→ TO DO
Every entry should be transcribed word for word, so that nothing is missing.

→ RECORDS TO USE

--*--

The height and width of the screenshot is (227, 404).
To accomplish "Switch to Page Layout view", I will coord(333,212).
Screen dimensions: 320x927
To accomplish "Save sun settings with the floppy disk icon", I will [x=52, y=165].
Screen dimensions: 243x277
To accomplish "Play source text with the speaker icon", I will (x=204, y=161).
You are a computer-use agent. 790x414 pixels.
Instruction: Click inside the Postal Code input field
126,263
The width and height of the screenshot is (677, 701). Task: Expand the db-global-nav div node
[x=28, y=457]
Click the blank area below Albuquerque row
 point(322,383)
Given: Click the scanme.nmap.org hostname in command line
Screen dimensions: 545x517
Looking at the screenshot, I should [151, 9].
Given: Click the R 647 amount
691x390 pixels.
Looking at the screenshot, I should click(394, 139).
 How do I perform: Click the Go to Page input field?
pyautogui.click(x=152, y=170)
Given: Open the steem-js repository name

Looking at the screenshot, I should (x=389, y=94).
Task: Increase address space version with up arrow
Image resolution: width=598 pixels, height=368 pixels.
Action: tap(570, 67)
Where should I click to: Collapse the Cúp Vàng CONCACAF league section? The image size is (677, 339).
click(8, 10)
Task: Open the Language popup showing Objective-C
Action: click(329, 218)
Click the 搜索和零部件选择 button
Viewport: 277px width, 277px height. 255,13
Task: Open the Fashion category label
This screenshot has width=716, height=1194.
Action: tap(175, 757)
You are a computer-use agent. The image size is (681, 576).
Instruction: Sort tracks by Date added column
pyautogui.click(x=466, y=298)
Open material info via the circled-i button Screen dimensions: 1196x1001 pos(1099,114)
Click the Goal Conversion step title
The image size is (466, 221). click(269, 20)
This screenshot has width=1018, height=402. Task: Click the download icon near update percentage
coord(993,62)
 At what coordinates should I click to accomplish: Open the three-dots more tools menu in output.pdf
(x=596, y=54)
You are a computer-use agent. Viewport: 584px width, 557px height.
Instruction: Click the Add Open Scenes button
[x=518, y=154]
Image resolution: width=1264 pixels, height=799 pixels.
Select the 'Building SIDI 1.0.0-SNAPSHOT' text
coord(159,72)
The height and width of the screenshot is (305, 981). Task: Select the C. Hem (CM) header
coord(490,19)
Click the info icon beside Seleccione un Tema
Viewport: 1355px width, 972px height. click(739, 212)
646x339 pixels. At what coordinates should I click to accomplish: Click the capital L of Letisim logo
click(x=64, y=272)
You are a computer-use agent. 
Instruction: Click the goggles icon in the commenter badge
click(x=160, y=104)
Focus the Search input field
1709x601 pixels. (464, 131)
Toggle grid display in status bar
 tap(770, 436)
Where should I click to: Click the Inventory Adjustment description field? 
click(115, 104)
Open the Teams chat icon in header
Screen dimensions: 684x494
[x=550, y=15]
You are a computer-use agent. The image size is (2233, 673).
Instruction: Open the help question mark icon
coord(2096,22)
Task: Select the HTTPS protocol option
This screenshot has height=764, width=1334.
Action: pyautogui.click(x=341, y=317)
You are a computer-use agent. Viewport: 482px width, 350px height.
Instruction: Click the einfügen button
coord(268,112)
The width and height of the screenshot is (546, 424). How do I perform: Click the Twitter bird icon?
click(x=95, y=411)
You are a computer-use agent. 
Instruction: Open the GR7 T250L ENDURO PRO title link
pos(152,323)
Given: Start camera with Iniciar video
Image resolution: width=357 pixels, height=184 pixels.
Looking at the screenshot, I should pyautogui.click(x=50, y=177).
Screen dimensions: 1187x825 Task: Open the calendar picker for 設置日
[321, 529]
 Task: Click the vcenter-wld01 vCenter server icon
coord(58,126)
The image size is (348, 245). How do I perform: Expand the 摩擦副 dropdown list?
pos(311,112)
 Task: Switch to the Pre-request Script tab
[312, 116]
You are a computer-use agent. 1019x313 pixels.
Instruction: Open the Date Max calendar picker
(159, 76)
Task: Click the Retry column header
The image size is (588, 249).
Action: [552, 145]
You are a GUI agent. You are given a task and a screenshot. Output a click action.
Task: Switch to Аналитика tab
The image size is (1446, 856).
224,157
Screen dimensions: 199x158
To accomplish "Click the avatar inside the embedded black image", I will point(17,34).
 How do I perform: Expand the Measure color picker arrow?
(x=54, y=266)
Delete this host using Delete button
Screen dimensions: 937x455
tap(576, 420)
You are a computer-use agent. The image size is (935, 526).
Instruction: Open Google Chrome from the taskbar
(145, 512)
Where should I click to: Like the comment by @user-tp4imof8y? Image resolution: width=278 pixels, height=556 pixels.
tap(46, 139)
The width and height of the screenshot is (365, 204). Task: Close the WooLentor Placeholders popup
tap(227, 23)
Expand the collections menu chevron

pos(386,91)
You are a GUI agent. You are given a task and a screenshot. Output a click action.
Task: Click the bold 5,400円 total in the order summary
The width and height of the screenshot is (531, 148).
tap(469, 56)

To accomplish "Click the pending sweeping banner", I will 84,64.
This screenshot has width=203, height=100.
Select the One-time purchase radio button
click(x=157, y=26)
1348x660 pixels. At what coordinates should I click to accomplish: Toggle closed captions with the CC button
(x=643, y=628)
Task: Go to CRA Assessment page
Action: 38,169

--*--

→ RESULT OF THE EXERCISE
The height and width of the screenshot is (227, 404).
To accomplish "Switch to Page Layout view", I will coord(333,212).
Screen dimensions: 320x927
To accomplish "Save sun settings with the floppy disk icon", I will [x=52, y=165].
Screen dimensions: 243x277
To accomplish "Play source text with the speaker icon", I will (x=204, y=161).
You are a computer-use agent. 790x414 pixels.
Instruction: Click inside the Postal Code input field
126,263
The width and height of the screenshot is (677, 701). Task: Expand the db-global-nav div node
[x=28, y=457]
Click the blank area below Albuquerque row
 point(322,383)
Given: Click the scanme.nmap.org hostname in command line
Screen dimensions: 545x517
Looking at the screenshot, I should [151, 9].
Given: Click the R 647 amount
691x390 pixels.
Looking at the screenshot, I should click(394, 139).
 How do I perform: Click the Go to Page input field?
pyautogui.click(x=152, y=170)
Given: Open the steem-js repository name

Looking at the screenshot, I should (x=389, y=94).
Task: Increase address space version with up arrow
Image resolution: width=598 pixels, height=368 pixels.
Action: tap(570, 67)
Where should I click to: Collapse the Cúp Vàng CONCACAF league section? The image size is (677, 339).
click(8, 10)
Task: Open the Language popup showing Objective-C
Action: click(329, 218)
Click the 搜索和零部件选择 button
Viewport: 277px width, 277px height. 255,13
Task: Open the Fashion category label
This screenshot has width=716, height=1194.
Action: tap(175, 757)
You are a computer-use agent. The image size is (681, 576).
Instruction: Sort tracks by Date added column
pyautogui.click(x=466, y=298)
Open material info via the circled-i button Screen dimensions: 1196x1001 pos(1099,114)
Click the Goal Conversion step title
The image size is (466, 221). click(269, 20)
This screenshot has width=1018, height=402. Task: Click the download icon near update percentage
coord(993,62)
 At what coordinates should I click to accomplish: Open the three-dots more tools menu in output.pdf
(x=596, y=54)
You are a computer-use agent. Viewport: 584px width, 557px height.
Instruction: Click the Add Open Scenes button
[x=518, y=154]
Image resolution: width=1264 pixels, height=799 pixels.
Select the 'Building SIDI 1.0.0-SNAPSHOT' text
coord(159,72)
The height and width of the screenshot is (305, 981). Task: Select the C. Hem (CM) header
coord(490,19)
Click the info icon beside Seleccione un Tema
Viewport: 1355px width, 972px height. click(739, 212)
646x339 pixels. At what coordinates should I click to accomplish: Click the capital L of Letisim logo
click(x=64, y=272)
You are a computer-use agent. 
Instruction: Click the goggles icon in the commenter badge
click(x=160, y=104)
Focus the Search input field
1709x601 pixels. (464, 131)
Toggle grid display in status bar
 tap(770, 436)
Where should I click to: Click the Inventory Adjustment description field? 
click(115, 104)
Open the Teams chat icon in header
Screen dimensions: 684x494
[x=550, y=15]
You are a computer-use agent. The image size is (2233, 673).
Instruction: Open the help question mark icon
coord(2096,22)
Task: Select the HTTPS protocol option
This screenshot has height=764, width=1334.
Action: pyautogui.click(x=341, y=317)
You are a computer-use agent. Viewport: 482px width, 350px height.
Instruction: Click the einfügen button
coord(268,112)
The width and height of the screenshot is (546, 424). How do I perform: Click the Twitter bird icon?
click(x=95, y=411)
You are a computer-use agent. 
Instruction: Open the GR7 T250L ENDURO PRO title link
pos(152,323)
Given: Start camera with Iniciar video
Image resolution: width=357 pixels, height=184 pixels.
Looking at the screenshot, I should pyautogui.click(x=50, y=177).
Screen dimensions: 1187x825 Task: Open the calendar picker for 設置日
[321, 529]
 Task: Click the vcenter-wld01 vCenter server icon
coord(58,126)
The image size is (348, 245). How do I perform: Expand the 摩擦副 dropdown list?
pos(311,112)
 Task: Switch to the Pre-request Script tab
[312, 116]
You are a computer-use agent. 1019x313 pixels.
Instruction: Open the Date Max calendar picker
(159, 76)
Task: Click the Retry column header
The image size is (588, 249).
Action: [552, 145]
You are a GUI agent. You are given a task and a screenshot. Output a click action.
Task: Switch to Аналитика tab
The image size is (1446, 856).
224,157
Screen dimensions: 199x158
To accomplish "Click the avatar inside the embedded black image", I will point(17,34).
 How do I perform: Expand the Measure color picker arrow?
(x=54, y=266)
Delete this host using Delete button
Screen dimensions: 937x455
tap(576, 420)
You are a computer-use agent. The image size is (935, 526).
Instruction: Open Google Chrome from the taskbar
(145, 512)
Where should I click to: Like the comment by @user-tp4imof8y? Image resolution: width=278 pixels, height=556 pixels.
tap(46, 139)
The width and height of the screenshot is (365, 204). Task: Close the WooLentor Placeholders popup
tap(227, 23)
Expand the collections menu chevron

pos(386,91)
You are a GUI agent. You are given a task and a screenshot. Output a click action.
Task: Click the bold 5,400円 total in the order summary
The width and height of the screenshot is (531, 148).
tap(469, 56)

To accomplish "Click the pending sweeping banner", I will 84,64.
This screenshot has width=203, height=100.
Select the One-time purchase radio button
click(x=157, y=26)
1348x660 pixels. At what coordinates should I click to accomplish: Toggle closed captions with the CC button
(x=643, y=628)
Task: Go to CRA Assessment page
Action: 38,169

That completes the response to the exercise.